* **Try it**
Where the string "computer" occurs in a line of the data below, that line should be copied.

* **Pixel coordinate grounding data**
# # # # #
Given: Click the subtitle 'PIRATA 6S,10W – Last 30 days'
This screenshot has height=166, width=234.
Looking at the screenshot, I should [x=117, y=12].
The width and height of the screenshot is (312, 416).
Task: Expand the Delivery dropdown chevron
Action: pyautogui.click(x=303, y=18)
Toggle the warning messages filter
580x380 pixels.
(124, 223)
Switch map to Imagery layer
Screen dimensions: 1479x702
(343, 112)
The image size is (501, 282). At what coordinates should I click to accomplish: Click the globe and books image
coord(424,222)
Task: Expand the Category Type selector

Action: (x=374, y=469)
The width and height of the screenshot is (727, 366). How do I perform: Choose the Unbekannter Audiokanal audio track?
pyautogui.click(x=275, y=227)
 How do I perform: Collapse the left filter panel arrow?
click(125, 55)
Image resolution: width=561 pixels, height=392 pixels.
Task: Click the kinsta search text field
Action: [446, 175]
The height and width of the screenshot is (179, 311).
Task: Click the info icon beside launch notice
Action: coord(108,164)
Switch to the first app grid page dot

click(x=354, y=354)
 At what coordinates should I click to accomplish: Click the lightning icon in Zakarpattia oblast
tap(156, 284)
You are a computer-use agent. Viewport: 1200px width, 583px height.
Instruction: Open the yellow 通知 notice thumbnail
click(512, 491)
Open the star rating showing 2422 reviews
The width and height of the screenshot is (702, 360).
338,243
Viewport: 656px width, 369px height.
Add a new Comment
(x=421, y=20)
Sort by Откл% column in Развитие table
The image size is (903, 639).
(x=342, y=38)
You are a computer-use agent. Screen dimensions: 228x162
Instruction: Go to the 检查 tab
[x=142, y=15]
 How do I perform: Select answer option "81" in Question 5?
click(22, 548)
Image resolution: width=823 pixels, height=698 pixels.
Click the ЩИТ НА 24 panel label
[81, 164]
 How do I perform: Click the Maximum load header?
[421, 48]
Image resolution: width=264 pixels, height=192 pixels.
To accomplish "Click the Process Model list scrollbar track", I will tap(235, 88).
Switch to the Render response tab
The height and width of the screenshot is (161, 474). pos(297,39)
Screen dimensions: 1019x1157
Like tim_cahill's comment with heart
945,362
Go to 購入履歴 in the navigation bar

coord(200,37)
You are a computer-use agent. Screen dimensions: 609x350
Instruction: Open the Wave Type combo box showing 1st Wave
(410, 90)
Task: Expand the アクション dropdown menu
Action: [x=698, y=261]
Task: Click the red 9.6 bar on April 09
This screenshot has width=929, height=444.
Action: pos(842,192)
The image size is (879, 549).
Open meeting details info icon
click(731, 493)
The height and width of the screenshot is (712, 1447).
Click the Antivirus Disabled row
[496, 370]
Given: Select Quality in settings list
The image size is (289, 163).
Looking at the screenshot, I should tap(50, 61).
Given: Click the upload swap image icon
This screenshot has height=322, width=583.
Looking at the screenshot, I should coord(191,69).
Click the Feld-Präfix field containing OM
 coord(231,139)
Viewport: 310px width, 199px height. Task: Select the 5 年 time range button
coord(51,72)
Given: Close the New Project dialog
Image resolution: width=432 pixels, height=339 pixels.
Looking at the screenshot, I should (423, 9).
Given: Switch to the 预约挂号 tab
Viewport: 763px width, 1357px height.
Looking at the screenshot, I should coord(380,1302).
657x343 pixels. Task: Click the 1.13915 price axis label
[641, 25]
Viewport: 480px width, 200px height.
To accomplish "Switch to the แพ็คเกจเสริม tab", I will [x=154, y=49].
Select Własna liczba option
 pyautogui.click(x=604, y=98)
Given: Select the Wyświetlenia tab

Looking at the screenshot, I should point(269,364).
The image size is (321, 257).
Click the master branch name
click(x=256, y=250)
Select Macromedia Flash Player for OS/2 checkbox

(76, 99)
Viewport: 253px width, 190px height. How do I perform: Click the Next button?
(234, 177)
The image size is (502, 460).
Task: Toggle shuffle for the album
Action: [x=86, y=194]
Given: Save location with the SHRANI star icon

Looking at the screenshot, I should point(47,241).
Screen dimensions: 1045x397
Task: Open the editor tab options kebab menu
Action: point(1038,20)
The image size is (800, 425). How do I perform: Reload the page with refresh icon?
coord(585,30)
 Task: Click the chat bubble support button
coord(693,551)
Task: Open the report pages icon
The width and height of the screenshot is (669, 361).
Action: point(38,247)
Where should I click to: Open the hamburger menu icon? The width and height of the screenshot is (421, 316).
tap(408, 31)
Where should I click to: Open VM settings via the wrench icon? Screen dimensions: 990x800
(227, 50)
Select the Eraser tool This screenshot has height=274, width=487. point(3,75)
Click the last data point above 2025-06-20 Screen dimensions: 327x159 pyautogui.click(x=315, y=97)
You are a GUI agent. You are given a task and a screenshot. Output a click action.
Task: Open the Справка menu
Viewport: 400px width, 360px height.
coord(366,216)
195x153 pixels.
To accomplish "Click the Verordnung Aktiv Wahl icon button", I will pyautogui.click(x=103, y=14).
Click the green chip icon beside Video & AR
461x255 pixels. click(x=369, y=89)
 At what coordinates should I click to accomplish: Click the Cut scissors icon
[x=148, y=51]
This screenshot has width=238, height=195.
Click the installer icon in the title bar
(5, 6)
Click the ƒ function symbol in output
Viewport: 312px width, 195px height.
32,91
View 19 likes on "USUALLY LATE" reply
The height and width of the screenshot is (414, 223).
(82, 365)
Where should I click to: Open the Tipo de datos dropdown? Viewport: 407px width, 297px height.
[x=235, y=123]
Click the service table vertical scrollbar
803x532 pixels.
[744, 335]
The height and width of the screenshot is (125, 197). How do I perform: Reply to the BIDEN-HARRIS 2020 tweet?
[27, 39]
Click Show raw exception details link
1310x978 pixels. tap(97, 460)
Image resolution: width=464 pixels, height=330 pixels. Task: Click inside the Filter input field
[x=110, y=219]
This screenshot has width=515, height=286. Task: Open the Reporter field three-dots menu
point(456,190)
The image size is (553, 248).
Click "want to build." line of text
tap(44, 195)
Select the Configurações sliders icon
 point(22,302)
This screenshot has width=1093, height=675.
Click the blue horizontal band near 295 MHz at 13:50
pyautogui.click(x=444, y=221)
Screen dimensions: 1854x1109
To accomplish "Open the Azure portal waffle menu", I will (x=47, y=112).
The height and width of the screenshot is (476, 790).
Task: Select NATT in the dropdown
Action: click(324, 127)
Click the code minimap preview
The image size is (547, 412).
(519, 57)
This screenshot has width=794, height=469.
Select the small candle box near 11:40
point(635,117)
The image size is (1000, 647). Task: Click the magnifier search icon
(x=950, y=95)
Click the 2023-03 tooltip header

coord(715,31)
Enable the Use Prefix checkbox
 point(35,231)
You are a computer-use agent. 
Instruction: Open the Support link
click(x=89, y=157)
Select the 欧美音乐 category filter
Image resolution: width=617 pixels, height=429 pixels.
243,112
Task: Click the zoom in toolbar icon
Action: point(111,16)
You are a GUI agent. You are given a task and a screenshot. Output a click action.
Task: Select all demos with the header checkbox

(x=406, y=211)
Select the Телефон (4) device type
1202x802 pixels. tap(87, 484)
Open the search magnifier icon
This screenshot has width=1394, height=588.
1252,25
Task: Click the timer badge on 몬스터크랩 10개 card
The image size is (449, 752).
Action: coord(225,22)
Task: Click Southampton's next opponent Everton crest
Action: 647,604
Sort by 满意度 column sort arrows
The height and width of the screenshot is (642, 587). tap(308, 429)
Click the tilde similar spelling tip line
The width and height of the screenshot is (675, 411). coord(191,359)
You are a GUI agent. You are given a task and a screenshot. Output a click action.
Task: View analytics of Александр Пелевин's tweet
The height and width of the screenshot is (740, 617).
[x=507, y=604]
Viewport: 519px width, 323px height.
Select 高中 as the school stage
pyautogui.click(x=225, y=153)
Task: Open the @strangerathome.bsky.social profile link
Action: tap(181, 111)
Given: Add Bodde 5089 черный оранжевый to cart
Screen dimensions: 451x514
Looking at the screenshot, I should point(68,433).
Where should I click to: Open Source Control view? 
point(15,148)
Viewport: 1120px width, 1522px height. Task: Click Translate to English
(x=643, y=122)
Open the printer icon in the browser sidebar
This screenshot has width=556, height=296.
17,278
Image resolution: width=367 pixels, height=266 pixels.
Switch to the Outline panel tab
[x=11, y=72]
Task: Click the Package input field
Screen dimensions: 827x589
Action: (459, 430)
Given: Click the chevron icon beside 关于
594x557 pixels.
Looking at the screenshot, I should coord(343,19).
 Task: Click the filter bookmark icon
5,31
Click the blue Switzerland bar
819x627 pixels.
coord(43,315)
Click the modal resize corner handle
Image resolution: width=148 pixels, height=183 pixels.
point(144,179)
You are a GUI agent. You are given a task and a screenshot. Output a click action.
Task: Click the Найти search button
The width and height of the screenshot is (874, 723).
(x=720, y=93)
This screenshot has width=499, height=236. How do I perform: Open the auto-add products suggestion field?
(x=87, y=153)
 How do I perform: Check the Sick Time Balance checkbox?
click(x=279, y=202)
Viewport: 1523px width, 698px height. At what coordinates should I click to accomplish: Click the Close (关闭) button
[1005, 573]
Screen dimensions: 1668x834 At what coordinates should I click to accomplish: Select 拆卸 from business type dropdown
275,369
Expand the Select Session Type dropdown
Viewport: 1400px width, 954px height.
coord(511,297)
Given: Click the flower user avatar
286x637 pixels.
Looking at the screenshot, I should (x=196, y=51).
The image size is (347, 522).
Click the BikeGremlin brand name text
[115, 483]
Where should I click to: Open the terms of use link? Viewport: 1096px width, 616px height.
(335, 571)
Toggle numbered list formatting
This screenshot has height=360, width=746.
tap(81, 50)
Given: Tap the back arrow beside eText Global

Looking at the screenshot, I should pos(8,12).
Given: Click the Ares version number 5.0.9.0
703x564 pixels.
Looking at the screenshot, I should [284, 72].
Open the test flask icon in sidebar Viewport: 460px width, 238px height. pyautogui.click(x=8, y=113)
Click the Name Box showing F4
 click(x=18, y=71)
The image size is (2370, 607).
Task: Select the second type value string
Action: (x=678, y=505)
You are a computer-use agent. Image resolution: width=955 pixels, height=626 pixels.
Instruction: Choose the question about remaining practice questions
# # # # #
* **Output for this exercise**
You are a computer-use agent. Viewport: 1200px width, 583px height.
You are a computer-use agent. Screen dimensions: 228x162
You are a computer-use agent. Screen dimensions: 609x350
You are a computer-use agent. 
You are a computer-use agent. Image resolution: width=955 pixels, height=626 pixels.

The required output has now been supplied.